« En marche ! » Non, rassurez-vous, je ne vais pas vous livrer aujourd’hui un article politique. J’aimerais simplement vous faire part de quelques réflexions sur un sujet qui revient fréquemment dans la Bible : le déplacement. Déplacement des hommes, déplacement de Dieu, déplacement extérieur et déplacement intérieur, tout est toujours en mouvement. Itinéraires de quelques grands marcheurs devant l’Éternel …
Abraham, le premier voyageur
On marche beaucoup dans les textes bibliques, à commencer par Abraham. Nous avons vu dans la série d’articles que nous lui avons consacrée qu’Abraham est une figure, un archétype de ce que nous sommes tous : des appelés par Dieu (cf. Abraham, la figure de l’Élu). Et quand on est appelé par quelqu’un (et qu’on lui répond), on va vers lui, on se met en marche. Pour cela, Abraham va quitter sa terre, son père, sa famille, pour aller vers un lieu dans lequel, à vrai dire, on ne le voit jamais arriver. La seule fois où il achète une terre, c’est pour y enterrer Sarah (Ge 23,16). Sa vie semble n’être qu’une succession d’étapes, comme si le plus important n’était pas tant d’arriver que de partir : c’est une évidence, pour aller vers un lieu, il faut en quitter un autre.
Abraham part « sans savoir où il va », et le fait est qu’il ne le saura jamais. Mais il s’agit d’un parcours initiatique, une marche vers soi-même, et nous ne savons jamais qui nous sommes réellement : ce que je suis est toujours à venir.
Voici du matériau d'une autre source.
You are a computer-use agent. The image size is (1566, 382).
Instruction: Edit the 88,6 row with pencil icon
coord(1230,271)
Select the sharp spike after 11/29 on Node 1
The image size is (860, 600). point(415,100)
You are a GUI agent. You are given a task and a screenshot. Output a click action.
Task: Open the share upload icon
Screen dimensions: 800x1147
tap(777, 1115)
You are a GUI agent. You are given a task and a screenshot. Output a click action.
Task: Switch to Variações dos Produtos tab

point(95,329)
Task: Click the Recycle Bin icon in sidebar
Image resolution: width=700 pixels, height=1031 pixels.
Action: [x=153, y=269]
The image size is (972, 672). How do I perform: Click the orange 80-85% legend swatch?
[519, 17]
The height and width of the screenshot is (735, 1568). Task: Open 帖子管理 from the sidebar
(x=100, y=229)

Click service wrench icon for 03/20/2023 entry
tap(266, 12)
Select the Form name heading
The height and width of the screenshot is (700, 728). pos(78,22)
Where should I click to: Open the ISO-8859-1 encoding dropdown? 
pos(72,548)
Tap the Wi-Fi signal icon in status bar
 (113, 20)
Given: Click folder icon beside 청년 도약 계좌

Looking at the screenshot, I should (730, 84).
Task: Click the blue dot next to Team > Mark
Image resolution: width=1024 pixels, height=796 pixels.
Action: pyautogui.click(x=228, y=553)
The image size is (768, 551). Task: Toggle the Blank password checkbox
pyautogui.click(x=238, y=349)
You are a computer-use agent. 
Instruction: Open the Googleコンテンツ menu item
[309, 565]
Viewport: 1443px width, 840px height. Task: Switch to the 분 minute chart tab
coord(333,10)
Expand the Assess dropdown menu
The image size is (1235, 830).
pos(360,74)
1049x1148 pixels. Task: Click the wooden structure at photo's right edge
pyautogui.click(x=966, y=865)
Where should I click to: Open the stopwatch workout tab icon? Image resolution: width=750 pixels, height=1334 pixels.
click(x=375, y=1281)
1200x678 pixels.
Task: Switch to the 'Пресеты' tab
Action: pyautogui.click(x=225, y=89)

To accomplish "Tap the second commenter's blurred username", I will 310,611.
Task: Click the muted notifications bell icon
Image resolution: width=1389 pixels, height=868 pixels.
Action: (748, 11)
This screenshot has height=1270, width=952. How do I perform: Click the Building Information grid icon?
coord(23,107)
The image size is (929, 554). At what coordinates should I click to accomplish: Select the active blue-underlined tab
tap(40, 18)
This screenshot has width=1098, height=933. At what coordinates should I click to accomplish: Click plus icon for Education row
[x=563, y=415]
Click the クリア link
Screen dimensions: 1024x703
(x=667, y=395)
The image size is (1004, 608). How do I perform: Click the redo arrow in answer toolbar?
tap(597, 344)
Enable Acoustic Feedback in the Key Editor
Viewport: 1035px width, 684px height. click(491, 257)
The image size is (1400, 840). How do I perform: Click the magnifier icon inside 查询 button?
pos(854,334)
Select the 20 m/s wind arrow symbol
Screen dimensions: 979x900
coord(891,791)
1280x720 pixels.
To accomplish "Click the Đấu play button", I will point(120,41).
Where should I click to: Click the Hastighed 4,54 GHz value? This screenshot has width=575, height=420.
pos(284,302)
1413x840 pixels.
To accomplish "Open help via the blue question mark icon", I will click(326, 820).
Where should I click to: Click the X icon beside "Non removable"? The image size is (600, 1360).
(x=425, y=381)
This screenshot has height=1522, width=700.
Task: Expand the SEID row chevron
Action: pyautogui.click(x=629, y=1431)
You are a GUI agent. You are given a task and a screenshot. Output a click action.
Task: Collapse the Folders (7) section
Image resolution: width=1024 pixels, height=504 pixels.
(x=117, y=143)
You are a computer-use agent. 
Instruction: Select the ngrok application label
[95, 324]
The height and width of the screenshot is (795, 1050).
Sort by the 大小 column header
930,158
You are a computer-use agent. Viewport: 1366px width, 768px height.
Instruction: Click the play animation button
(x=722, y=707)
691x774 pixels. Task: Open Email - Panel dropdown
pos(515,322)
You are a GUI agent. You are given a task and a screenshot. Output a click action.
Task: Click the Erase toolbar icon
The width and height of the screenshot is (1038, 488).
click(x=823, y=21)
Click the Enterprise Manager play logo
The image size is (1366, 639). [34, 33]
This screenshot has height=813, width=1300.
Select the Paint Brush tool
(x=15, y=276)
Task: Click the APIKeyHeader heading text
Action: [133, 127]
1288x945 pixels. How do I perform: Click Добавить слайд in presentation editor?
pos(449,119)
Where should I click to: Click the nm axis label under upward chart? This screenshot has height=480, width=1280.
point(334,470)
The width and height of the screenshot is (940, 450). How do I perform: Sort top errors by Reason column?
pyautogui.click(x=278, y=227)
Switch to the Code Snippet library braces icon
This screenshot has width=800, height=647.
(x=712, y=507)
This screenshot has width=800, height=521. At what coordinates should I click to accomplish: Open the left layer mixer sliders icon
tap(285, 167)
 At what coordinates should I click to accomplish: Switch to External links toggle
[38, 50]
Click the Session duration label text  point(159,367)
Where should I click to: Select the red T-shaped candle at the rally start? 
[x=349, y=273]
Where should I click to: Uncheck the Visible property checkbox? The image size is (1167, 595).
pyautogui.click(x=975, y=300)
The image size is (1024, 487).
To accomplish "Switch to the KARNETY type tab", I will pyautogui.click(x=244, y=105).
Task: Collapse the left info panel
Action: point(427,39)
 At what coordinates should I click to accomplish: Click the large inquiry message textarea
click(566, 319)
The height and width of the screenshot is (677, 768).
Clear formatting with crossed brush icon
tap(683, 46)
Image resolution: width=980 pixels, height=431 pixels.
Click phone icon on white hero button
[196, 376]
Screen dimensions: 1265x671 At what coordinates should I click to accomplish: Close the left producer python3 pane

Durant ce parcours, au cours de notre vie, nous sommes affrontés, comme Abraham, à diverses problématiques : le mariage, l’engagement, le sacrifice, la fréquentation de l’étranger, la prière de demande, l’intercession … Et à chaque étape, comme Abraham, nous sommes invités à dresser un autel à l’Éternel, c’est-à-dire à établir physiquement une relation avec le Dieu qui nous appelle à nous-mêmes.
Moïse, le chef de caravane
Autre grand marcheur : Moïse. La première fois qu’il se met en route, c’est pour s’enfuir au pays de Madiân après avoir tué un Égyptien (Ex 2,15) Puis il emmène paître le troupeau de son beau-père « par-delà le désert » (Ex 3,1) jusqu’à l’Horeb où il est intrigué par un buisson qui brûle sans se consumer. C’est là que Dieu lui confie la mission de faire sortir les Hébreux d’Égypte, pour « servir Dieu sur cette montagne » (Ex 3,12). Moïse, qui jusque-là n’a pas spécialement brillé par son courage, essaie de se défiler et trouve plein de bonnes excuses pour ne pas obéir. Peine perdue : Dieu sait bien mieux que nous de quoi nous sommes capables. Il insiste tant et tant que Moïse finit par céder. Et comme nous le savons, il fait effectivement sortir le peuple d’Égypte.
C’est plutôt après que ça se gâte : pas de GPS, voilà nos Hébreux errant dans le désert pendant 40 ans à la recherche de la Terre promise. Quarante ans, c’est long : deux générations. Le fait est qu’à la fin « il ne restait personne de ceux qui avaient été recensés par Moïse et le prêtre Aaron, lors du recensement des fils d’Israël dans le désert du Sinaï » (Nb 26,64). Il s’en passe des choses en quarante ans : des joies (la victoire sur les Égyptiens), des déceptions (le manque de nourriture), des cadeaux (la manne), des alliances (au Sinaï), des trahisons (le Veau d’or). On en arrive à oublier pourquoi on est parti, on marche par habitude, par lassitude, on se décourage, on récrimine : « Pourquoi nous avoir fait monter d’Égypte ? Était-ce pour nous faire mourir dans le désert, où il n’y a ni pain ni eau ? Nous sommes dégoûtés de cette nourriture misérable ! » (Nb 21,5)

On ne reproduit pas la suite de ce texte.